Source data:
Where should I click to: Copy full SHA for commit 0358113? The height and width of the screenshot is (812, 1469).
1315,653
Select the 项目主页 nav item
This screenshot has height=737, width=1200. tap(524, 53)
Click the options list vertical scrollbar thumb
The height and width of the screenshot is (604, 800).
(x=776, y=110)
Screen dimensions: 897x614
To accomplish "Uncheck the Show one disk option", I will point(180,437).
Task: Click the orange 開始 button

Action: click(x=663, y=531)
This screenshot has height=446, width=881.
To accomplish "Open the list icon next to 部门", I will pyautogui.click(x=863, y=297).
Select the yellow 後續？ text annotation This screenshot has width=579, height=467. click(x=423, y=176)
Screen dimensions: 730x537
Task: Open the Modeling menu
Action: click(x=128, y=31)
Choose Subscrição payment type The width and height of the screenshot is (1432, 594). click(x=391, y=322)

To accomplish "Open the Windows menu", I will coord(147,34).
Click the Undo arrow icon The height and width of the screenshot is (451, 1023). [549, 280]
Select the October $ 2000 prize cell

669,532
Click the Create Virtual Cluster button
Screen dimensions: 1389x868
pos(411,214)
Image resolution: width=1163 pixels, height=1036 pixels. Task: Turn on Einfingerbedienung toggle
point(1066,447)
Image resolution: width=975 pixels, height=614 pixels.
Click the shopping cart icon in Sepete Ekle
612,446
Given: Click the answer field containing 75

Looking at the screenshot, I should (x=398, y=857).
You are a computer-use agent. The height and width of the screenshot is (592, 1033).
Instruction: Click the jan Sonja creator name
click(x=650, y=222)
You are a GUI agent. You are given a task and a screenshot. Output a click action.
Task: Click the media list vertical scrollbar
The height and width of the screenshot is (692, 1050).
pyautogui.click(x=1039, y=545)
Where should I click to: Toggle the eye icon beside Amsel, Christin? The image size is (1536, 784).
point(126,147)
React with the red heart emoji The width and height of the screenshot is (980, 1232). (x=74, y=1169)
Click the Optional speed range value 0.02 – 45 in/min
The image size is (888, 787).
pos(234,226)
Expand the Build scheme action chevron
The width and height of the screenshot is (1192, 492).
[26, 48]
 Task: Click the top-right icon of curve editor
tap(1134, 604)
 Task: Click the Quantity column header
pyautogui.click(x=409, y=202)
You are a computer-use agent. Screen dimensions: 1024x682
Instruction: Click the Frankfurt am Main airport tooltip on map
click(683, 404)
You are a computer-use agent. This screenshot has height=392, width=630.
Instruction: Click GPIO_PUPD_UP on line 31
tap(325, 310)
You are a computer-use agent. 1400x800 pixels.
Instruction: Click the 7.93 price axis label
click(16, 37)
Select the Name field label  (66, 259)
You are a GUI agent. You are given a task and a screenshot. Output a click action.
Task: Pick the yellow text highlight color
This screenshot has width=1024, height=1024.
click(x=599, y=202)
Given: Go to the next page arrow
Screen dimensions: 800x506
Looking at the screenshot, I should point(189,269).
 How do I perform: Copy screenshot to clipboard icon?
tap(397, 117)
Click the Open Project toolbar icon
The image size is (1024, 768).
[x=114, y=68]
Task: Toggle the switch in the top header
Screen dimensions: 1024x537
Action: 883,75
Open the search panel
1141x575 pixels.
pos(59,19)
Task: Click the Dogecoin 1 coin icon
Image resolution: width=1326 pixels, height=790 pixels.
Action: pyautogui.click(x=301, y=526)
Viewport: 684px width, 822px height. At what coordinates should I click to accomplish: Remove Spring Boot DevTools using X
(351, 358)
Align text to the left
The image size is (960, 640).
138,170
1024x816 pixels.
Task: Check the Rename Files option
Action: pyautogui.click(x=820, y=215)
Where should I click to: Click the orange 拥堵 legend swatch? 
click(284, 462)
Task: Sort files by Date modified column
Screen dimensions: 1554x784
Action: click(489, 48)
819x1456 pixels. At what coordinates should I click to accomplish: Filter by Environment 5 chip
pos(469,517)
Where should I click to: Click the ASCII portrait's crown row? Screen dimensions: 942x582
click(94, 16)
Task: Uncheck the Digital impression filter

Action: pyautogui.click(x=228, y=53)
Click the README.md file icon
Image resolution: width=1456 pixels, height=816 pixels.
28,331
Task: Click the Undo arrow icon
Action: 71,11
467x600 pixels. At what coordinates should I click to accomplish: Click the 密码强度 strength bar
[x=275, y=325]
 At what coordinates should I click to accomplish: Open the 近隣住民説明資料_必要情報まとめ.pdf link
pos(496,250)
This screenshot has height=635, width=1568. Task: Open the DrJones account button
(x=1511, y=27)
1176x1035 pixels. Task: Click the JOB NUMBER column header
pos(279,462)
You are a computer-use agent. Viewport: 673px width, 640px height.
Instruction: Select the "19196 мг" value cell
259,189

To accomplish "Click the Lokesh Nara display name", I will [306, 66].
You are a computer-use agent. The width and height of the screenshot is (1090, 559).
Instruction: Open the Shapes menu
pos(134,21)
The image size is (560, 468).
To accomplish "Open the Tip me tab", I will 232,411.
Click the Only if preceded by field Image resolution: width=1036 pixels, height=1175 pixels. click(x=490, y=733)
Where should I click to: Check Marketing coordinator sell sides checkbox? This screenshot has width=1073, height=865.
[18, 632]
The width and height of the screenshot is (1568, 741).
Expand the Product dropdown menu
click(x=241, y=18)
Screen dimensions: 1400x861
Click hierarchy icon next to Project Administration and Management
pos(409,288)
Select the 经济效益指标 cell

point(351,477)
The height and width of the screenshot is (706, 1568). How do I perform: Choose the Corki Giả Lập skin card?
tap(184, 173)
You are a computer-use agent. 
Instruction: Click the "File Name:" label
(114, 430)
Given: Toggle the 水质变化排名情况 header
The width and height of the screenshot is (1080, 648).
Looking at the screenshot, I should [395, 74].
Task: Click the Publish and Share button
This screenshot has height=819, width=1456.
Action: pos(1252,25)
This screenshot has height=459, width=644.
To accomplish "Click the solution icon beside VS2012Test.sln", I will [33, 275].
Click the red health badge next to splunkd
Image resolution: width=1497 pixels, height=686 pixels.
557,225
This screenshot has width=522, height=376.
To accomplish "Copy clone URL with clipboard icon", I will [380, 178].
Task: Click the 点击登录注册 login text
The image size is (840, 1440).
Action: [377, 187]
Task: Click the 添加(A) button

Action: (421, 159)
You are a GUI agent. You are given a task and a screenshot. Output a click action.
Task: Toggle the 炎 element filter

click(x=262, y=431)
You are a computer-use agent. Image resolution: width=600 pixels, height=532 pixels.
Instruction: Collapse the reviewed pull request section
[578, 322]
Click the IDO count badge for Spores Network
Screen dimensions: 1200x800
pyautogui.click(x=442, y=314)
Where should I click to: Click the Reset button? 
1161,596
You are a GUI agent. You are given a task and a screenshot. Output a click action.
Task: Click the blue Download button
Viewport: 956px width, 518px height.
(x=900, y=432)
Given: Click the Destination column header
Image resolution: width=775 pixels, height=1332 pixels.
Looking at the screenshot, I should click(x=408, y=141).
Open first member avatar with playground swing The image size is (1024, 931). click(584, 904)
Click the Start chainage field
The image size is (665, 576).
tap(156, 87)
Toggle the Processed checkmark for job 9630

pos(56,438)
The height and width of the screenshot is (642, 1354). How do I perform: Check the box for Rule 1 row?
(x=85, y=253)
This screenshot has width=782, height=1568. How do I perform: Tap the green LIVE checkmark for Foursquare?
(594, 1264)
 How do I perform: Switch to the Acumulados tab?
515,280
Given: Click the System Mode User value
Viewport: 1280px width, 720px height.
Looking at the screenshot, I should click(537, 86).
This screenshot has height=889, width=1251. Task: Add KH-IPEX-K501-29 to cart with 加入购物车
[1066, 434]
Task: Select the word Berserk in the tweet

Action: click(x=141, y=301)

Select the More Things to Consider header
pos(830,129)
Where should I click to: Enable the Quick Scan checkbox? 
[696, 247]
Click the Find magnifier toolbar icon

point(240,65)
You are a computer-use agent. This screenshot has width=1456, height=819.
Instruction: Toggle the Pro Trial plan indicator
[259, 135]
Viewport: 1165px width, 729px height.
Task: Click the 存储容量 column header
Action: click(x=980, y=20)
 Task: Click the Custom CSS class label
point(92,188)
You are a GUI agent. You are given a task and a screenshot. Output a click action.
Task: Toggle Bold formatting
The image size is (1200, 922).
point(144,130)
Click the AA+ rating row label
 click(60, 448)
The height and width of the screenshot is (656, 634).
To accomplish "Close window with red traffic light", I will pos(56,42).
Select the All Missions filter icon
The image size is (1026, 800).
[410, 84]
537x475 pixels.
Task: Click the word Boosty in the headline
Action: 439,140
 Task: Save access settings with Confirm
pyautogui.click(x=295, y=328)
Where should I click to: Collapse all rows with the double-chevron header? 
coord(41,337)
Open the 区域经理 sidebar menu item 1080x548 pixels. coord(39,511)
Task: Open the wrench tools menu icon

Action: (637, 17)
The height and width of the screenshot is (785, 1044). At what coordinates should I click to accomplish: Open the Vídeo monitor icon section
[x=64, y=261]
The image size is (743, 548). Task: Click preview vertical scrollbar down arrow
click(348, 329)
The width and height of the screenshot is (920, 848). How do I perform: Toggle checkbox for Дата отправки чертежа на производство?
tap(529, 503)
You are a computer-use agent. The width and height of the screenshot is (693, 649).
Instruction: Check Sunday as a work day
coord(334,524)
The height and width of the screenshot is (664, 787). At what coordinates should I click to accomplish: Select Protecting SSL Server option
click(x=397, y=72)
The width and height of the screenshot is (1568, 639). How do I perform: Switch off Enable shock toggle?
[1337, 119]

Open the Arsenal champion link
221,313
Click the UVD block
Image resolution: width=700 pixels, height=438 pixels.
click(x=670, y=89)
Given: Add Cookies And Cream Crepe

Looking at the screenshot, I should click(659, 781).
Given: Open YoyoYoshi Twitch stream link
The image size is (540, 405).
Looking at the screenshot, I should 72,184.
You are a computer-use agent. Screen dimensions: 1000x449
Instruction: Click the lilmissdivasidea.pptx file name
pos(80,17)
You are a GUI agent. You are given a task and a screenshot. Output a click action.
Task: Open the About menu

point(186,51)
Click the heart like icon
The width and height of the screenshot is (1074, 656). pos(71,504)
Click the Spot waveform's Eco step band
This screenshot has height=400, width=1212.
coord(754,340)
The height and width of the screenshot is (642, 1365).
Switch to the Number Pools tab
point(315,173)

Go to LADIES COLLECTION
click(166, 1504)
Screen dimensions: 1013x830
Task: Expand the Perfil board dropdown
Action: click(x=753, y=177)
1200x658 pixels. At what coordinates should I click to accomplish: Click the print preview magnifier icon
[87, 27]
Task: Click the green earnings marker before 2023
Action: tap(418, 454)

The problem: From the entries above, print the lines beginning at the one with "React with the" and stopping after the one with "Expand the Build scheme action chevron", exactly as written and with nothing else.

Reply:
React with the red heart emoji The width and height of the screenshot is (980, 1232). (x=74, y=1169)
Click the Optional speed range value 0.02 – 45 in/min
The image size is (888, 787).
pos(234,226)
Expand the Build scheme action chevron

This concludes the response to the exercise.